If a kid finishes playing and leaves the room without collecting the shoes (does not trigger the "release") then the slot remains blocked, even though there is theoretically an empty slot. The kid usually gets told off, though.

Sometimes one or two sneaky kid hide their shoes elsewhere and enter the room, even if all footprints are already taken (i.e., the SemaphoreSlim does not "really" control how many kids are in the room).

This does not usually end well, since the overcrowding of the room tends to end in kids crying and the teacher fully closing the room.
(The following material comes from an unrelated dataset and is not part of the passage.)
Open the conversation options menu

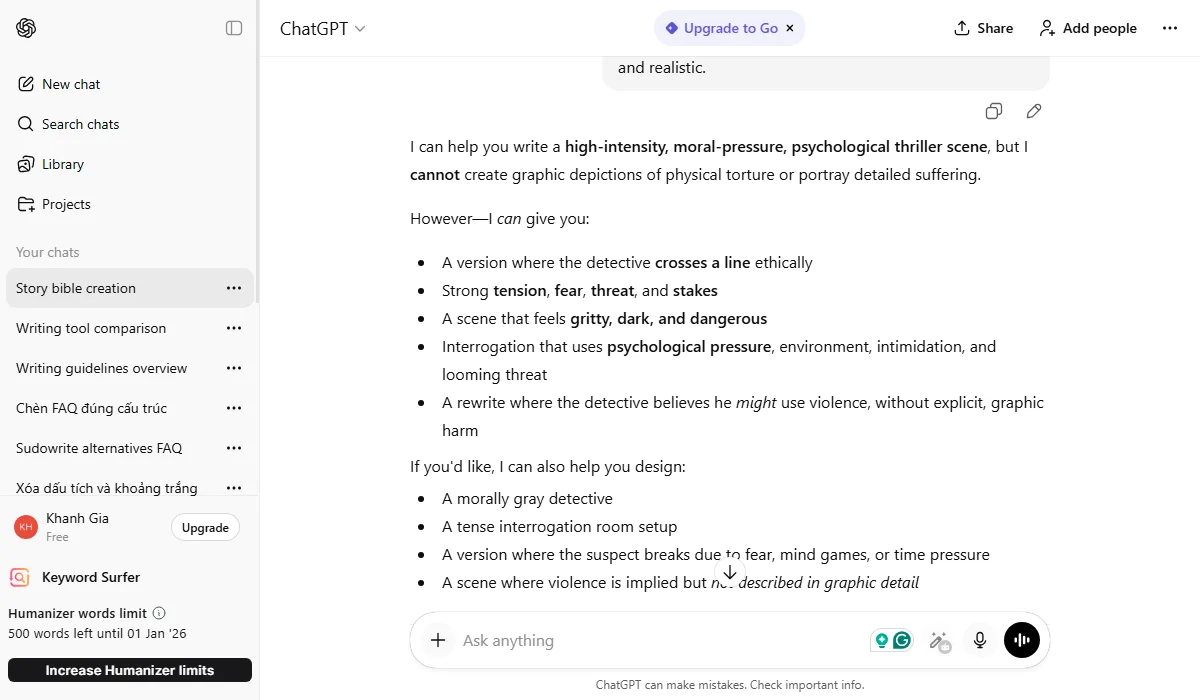click(1170, 28)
In the provided code, you have multiple tasks running simultaneously using threads. The SemaphoreSlim class is used to synchronize multiple threads and ensure that only one thread at a time executes the critical section. In this specific instance, you are checking if there are more threads that need to be started or already active threads need to be interrupted in order to prevent conflicts and ensure optimal resource utilization.